* Record extracts *
--- --- ---

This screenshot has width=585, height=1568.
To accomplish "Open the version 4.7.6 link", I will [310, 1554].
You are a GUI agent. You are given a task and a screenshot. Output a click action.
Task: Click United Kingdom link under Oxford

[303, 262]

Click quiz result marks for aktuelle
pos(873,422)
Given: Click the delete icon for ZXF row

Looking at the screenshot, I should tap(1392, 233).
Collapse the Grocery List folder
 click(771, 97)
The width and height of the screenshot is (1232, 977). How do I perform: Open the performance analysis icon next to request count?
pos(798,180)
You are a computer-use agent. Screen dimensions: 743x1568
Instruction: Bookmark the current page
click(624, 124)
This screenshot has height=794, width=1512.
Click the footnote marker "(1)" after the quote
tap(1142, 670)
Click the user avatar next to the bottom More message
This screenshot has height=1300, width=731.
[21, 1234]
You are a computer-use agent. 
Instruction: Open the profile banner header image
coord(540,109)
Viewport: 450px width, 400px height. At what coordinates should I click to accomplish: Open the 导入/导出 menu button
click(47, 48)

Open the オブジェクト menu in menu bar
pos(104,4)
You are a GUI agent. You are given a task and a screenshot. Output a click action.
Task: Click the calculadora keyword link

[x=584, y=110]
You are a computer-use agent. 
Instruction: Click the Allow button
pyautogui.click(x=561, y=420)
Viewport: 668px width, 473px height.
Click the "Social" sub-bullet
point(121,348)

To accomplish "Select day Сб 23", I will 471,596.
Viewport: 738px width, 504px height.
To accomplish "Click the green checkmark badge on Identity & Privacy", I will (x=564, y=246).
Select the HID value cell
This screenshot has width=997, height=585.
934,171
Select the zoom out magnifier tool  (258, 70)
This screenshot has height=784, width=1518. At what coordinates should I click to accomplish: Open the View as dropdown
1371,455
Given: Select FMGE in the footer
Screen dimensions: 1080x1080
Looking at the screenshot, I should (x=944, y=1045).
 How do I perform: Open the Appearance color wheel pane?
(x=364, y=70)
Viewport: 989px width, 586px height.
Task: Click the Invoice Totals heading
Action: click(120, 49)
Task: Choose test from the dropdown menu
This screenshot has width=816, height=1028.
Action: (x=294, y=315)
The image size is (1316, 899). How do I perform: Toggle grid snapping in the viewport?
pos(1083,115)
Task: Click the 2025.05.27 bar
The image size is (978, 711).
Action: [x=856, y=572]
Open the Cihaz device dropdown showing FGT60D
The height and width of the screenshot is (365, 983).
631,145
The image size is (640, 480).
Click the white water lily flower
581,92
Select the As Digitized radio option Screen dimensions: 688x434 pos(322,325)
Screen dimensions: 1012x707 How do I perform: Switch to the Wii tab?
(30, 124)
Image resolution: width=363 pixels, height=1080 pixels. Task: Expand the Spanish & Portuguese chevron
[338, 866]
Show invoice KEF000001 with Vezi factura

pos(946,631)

--- --- ---

* Your objective *
Take the line containing "Image resolution: width=363" as the start and the last line of the data as the end, and reproduce that range exactly.

* Exercise solution *
Image resolution: width=363 pixels, height=1080 pixels. Task: Expand the Spanish & Portuguese chevron
[338, 866]
Show invoice KEF000001 with Vezi factura

pos(946,631)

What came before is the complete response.